[REQUIREMENT] Pick up the passage on the fields of an arbitrarily moving point charge where its last sentence ends, and keep writing it.

[SOURCE DOCUMENT]
####

Once you know the formulas for $\vec{E}_u$, $\vec{E}_a$, $\vec{B}_u$, and $\vec{B}_a$, those dependencies on distance are obvious.

The fields of a point source charge $q$ undergoing arbitrary motion $\vec{r}_s(t)$ can be derived from the Lienard-Wiechert potentials; they are

$$\vec{E}(\vec{r},t)=\frac{1}{4\pi\epsilon_0}\left[\frac{q\,(\hat{n}-\vec{\beta})}{\gamma^2(1-\hat{n}\cdot\vec{\beta})^3|\vec{r}-\vec{r}_s|^2}+\frac{q \,\hat{n}\times((\hat{n}-\vec{\beta})\times\dot{\vec{\beta}}}{c\,(1-\hat{n}\cdot\vec{\beta})^3|\vec{r}-\vec{r}_s|}\right]_{\,t_r}$$

and

$$\vec{B}(\vec{r},t)=\frac{\mu_0}{4\pi}\left[\frac{q\,c\,(\vec{\beta}\times\hat{n})}{\gamma^2(1-\hat{n}\cdot\vec{\beta})^3|\vec{r}-\vec{r}_s|^2}+\frac{q\,\hat{n}\times(\hat{n}\times((\hat{n}-\vec{\beta})\times\dot{\vec{\beta})}}{\,(1-\hat{n}\cdot\vec{\beta})^3|\vec{r}-\vec{r}_s|}\right]_{\,t_r}.$$

Here

$$\vec{\beta}(t)=\frac{\dot{\vec{r_s}}(t)}{c},$$

$$\hat{n}(t)=\frac{\vec{r}-\vec{r}_s(t)}{|\vec{r}-\vec{r}_s(t)|},$$

$$\gamma(t)=\frac{1}{\sqrt{1-|\vec{\beta}|^2}},$$

and

$$t_r=t-\frac{|\vec{r}-\vec{r}_s(t)|}{c}$$

is the so-called "retarded time".

By looking at these fields, you can see that the second term depends on the acceleration of the charge (as $\dot{\vec{\beta}}$), while the first term is independent of the acceleration. Thus the first terms are $\vec{E}_u$ and $\vec{B}_u$, while the second terms are $\vec{E}_a$ and $\vec{B}_a$.

####

[RECORDS]

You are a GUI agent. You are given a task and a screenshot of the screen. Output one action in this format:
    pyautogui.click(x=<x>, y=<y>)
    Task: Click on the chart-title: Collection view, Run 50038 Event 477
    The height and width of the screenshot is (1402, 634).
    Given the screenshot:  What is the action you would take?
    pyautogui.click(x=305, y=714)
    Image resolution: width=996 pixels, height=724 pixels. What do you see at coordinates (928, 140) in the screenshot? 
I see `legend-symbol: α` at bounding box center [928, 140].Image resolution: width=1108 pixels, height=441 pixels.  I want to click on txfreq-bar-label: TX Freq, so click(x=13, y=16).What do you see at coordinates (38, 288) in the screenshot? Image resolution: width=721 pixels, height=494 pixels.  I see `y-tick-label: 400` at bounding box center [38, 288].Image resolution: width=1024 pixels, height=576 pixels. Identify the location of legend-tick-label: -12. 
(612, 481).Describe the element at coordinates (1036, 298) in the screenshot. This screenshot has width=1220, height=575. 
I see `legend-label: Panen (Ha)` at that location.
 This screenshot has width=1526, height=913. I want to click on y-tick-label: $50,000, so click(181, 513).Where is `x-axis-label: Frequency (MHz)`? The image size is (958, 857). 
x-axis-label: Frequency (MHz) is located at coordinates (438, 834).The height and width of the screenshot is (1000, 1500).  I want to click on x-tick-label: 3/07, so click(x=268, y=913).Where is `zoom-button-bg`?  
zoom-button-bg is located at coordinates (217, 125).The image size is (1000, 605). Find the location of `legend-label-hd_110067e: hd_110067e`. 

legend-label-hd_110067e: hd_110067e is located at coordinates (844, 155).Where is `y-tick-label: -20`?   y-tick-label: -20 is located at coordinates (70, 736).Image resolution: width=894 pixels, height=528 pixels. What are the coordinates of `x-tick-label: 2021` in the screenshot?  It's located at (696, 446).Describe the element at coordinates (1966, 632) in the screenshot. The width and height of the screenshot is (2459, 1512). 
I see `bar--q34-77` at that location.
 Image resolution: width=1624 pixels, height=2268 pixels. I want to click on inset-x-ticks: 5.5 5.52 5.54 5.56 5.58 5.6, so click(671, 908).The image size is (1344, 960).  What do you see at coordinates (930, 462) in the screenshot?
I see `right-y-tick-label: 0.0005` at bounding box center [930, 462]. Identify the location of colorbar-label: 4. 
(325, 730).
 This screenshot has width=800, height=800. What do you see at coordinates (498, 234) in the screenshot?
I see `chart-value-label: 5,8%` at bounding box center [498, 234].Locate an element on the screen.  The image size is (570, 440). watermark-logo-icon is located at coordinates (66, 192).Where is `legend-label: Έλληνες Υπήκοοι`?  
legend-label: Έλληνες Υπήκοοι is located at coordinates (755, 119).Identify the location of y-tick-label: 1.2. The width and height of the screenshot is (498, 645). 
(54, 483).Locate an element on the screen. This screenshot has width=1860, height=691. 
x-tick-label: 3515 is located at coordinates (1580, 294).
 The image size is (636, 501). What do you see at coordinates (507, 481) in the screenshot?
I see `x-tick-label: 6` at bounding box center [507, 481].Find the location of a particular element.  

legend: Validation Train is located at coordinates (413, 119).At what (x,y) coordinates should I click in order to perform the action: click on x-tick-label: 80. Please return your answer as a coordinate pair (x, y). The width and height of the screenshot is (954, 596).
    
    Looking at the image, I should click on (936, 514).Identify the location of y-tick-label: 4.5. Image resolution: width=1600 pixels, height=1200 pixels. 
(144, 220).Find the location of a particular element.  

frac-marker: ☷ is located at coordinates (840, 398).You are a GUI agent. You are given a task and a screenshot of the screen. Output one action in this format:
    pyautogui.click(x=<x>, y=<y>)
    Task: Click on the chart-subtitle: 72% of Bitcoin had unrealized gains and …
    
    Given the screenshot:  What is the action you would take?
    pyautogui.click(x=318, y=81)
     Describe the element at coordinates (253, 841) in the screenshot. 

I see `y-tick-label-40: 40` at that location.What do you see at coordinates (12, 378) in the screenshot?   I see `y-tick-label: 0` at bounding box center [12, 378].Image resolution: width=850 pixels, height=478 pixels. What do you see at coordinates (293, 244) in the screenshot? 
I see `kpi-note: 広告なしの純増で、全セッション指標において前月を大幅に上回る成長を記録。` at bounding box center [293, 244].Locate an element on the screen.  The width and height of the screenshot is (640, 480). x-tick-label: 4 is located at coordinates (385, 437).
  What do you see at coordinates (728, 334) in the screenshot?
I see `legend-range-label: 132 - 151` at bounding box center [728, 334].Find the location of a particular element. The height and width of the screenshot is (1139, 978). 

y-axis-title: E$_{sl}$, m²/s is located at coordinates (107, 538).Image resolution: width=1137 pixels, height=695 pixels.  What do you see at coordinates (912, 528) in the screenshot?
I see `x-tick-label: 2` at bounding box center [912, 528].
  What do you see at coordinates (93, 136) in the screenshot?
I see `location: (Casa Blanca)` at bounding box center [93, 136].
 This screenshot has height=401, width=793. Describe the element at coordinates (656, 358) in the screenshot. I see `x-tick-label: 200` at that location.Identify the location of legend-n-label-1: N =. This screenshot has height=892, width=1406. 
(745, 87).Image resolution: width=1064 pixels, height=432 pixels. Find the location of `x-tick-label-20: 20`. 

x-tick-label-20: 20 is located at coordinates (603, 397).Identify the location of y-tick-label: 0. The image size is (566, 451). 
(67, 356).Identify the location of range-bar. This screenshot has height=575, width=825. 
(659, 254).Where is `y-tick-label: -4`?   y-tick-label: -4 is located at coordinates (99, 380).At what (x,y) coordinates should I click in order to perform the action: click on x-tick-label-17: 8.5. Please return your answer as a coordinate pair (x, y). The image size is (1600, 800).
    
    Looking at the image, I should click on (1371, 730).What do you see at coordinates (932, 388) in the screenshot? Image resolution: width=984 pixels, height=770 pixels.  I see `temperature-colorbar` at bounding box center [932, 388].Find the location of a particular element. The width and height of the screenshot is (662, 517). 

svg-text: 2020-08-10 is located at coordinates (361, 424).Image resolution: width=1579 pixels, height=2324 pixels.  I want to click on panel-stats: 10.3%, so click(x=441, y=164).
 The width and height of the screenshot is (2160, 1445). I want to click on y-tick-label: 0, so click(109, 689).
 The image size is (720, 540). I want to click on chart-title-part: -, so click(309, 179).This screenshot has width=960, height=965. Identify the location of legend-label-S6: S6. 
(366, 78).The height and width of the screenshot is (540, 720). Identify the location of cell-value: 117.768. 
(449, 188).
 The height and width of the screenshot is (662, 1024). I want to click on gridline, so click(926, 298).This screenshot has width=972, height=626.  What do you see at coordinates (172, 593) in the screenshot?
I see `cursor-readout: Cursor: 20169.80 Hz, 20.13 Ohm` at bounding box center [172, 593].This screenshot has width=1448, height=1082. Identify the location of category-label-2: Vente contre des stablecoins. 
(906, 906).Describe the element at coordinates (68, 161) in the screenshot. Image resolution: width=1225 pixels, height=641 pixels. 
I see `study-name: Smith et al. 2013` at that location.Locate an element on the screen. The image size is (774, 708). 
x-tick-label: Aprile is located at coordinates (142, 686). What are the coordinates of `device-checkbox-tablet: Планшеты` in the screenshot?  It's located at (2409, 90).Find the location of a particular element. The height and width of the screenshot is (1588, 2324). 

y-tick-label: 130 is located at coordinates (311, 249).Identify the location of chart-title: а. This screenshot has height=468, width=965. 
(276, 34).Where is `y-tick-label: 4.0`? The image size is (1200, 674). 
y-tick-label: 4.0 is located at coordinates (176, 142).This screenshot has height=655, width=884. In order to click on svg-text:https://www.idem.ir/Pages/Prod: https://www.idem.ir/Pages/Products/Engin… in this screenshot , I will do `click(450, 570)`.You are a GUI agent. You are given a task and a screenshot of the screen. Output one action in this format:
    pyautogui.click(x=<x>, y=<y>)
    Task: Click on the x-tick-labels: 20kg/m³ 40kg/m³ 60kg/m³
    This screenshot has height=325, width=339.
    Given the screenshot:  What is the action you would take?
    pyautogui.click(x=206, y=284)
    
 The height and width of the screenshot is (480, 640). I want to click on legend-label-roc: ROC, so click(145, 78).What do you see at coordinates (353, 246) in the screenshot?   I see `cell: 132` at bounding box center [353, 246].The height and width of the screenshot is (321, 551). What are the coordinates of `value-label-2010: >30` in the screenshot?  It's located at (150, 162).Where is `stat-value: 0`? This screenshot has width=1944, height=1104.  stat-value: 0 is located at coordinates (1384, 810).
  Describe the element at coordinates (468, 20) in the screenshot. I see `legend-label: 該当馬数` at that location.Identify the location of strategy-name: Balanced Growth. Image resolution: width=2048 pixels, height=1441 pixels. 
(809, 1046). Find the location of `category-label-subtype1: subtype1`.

####

[TASK RESULT]
Furthermore, you can see that at large distances the $r$-dependence of the first ("Coulombic") terms is $1/r^2$ and the $r$-dependence of the second ("radiative") terms is $1/r$. This then explains the $r$-dependence of the terms in the Poynting vector. It is the product $\vec{E}_a\times\vec{B}_a$ that carries energy away to infinity; this is because it drops off as $1/r^2$ and thus has a finite flux over a sphere of infinite radius.

ADDENDUM:

The OP asked for a series expansion of the fields in $1/r$. The dependence on $\vec{r}$ is through the $|\vec{r}-\vec{r}_s|$ or $|\vec{r}-\vec{r}_s|^2$ in the denominator. We have

$$\begin{align} \frac{1}{|\vec{r}-\vec{r}_s|^n}&=\frac{1}{[(\vec{r}-\vec{r}_s)\cdot(\vec{r}-\vec{r}_s)]^{n/2}}\\ &=(r^2-2\,\vec{r}_s\cdot\vec{r}+r_s^2)^{-n/2}\\ &=\frac{1}{r^n}\left(1-\frac{2\,\vec{r}_s\cdot\vec{r}}{r^2}+\frac{r_s^2}{r^2}\right)^{-n/2}\\ &=\frac{1}{r^n}\left(1+\frac{n\,\vec{r}_s\cdot\vec{r}}{r^2}+\dots\right)\\ &=\frac{1}{r^n}+O\left(\frac{1}{r^{n+1}}\right) \end{align}.$$

Thus $\vec{E}_u$ and $\vec{B}_u$ fall off as $1/r^2$ while $\vec{E}_a$ and $\vec{B}_a$ fall off as $1/r$.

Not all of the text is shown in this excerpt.